Jin, who is deaf, allegedly murdered his girlfriend in the southwestern province of Yunan before returning to his hometown to execute the explosions.

The dormitories housed Jin's stepmother, his estranged wife, her husband and parents, and his sister, according to the state-run People's Daily newspaper.

Villagers Wang Yushun and Hao Fengqin, who live near the city, are charged with illegal manufacturing and sales of explosives to Jin.

The pair have been accused of making more than 10 tons of explosives in an abandoned cement factory and selling some to Jin.

Another villager, Hu Xiaohong, is alleged to have sold Jin 50 detonators and 20 fuses for 33 yuan (about US$4).

Reward offered

In China's biggest manhunt in 18 years with a reward on Jin's head, police picked him up in the southern resort city of Beihai in late March, just one week after the blasts.

Police rounded up the three suspected accomplices shortly afterwards.

Days after Jin's arrest, People's Daily published a detailed and graphic confession by Jin along with photos of his arrest and interrogation, his divorce papers and his sister's report to police.

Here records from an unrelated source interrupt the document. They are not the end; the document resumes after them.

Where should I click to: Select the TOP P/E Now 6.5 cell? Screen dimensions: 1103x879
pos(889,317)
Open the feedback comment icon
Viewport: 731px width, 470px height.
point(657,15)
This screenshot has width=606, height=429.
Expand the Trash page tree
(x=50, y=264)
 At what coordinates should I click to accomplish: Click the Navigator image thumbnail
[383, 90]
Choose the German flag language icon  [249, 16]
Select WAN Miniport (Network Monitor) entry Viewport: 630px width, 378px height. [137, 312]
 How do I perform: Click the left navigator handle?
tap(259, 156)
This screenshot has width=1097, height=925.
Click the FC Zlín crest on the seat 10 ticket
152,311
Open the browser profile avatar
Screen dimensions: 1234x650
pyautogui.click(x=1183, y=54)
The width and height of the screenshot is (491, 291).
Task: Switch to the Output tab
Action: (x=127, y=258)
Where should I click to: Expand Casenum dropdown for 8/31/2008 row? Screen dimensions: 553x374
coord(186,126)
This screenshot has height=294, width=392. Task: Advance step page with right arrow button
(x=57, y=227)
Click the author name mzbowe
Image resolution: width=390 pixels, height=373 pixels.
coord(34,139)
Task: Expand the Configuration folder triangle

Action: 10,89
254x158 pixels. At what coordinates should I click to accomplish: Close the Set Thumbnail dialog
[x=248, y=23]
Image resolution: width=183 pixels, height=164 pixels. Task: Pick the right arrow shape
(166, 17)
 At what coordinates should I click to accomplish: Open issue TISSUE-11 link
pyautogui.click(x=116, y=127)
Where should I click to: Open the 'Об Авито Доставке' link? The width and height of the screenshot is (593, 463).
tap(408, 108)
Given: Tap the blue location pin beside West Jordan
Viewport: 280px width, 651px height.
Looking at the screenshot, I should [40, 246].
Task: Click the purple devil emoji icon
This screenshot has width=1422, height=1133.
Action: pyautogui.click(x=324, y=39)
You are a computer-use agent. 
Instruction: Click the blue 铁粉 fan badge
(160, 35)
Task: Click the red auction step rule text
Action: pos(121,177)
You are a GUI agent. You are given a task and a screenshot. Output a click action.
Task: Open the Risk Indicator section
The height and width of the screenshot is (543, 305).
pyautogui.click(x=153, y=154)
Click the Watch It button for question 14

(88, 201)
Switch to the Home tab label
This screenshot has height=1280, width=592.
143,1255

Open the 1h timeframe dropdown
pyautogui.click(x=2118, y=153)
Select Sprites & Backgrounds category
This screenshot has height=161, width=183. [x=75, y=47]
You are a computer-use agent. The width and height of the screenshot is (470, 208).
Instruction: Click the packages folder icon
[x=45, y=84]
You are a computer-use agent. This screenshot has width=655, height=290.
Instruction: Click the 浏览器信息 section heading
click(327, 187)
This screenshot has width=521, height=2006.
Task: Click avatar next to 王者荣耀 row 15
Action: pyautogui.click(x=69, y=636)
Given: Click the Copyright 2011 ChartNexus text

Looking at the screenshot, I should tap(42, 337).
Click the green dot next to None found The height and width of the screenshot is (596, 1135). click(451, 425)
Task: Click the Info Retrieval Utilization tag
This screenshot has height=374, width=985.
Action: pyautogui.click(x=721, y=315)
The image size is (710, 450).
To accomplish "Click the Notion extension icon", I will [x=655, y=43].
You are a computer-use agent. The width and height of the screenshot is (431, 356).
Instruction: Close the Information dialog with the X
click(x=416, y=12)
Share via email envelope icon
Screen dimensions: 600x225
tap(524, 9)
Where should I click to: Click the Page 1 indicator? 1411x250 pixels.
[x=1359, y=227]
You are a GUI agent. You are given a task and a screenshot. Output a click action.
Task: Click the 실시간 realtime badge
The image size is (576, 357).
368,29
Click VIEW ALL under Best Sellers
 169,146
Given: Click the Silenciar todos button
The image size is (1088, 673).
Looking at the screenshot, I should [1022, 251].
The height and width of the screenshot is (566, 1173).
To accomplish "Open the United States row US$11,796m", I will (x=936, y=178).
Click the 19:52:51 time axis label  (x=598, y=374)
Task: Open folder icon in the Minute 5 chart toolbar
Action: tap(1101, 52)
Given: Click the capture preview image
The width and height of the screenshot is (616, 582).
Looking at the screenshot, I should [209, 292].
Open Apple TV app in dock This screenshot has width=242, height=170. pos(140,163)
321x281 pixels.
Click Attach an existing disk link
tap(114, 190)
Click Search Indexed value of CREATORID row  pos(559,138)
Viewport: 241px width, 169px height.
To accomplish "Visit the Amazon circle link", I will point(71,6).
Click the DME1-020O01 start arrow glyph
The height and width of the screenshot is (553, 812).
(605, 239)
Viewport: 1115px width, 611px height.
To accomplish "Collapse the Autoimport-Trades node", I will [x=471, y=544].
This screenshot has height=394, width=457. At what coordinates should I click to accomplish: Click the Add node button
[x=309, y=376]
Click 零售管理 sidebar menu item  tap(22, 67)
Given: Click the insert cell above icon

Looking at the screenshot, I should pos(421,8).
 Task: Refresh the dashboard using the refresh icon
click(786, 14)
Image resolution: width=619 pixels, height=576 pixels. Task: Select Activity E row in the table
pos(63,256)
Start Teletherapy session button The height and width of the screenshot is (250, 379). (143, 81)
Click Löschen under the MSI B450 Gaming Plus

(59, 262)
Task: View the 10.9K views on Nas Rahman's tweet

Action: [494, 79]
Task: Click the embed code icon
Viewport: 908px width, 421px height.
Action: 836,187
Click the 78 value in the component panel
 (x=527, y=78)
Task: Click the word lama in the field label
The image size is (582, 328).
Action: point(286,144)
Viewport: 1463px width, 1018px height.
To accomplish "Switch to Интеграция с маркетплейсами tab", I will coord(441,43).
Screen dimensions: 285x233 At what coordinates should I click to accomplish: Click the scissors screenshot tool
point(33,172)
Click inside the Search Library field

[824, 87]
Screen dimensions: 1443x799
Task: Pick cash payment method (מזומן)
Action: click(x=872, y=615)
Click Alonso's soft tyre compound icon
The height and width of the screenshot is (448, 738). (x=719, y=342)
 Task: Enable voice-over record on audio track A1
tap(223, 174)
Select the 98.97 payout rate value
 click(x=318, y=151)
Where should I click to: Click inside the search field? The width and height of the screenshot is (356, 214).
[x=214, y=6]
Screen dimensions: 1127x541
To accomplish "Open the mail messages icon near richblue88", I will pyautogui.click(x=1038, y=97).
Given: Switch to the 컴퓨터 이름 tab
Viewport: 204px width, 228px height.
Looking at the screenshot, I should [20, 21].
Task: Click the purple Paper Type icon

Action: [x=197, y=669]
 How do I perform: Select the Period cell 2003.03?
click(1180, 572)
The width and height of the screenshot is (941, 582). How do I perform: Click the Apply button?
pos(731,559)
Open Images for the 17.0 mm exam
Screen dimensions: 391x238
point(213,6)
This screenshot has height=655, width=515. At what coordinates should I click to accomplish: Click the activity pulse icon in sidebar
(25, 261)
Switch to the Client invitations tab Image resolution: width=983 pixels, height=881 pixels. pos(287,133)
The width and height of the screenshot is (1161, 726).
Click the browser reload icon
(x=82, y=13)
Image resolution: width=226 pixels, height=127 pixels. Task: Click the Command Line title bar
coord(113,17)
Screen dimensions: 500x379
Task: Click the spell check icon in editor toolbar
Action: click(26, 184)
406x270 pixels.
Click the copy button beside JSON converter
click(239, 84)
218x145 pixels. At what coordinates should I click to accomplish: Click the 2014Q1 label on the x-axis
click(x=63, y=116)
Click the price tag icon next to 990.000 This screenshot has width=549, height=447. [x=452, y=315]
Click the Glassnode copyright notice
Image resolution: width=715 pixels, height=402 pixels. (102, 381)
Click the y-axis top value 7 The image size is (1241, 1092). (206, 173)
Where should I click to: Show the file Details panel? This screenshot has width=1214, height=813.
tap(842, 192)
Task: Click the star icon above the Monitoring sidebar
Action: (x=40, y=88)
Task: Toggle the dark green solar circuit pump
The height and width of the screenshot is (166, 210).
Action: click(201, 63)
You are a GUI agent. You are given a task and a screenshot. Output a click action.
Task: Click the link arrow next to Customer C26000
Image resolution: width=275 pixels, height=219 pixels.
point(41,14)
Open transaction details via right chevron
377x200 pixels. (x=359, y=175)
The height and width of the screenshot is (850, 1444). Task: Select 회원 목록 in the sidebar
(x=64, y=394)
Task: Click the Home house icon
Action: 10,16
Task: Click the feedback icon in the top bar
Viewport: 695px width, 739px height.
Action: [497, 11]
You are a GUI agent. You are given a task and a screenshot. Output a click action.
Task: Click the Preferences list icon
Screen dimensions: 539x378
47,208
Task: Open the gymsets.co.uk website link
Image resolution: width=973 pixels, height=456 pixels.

Jin confessed to police that he had carried bags of explosives in taxis and set off all the blasts in separate locations in the city.

The explosions went off almost simultaneously, with a mere 15-minute break between each one, according to People's Daily.

Xinhua reported that members of the local People's Congress and dozens of family members of the blast victims attended the court hearing on Tuesday.

Rumors around the city, however, suggest laid-off workers may be responsible for the explosions.

The city, a textile industry center, is full of unemployed residents who became victims of a massive restructuring of the textile sector.

Some also suspect the blasts were linked to feuding gangsters or corrupt officials.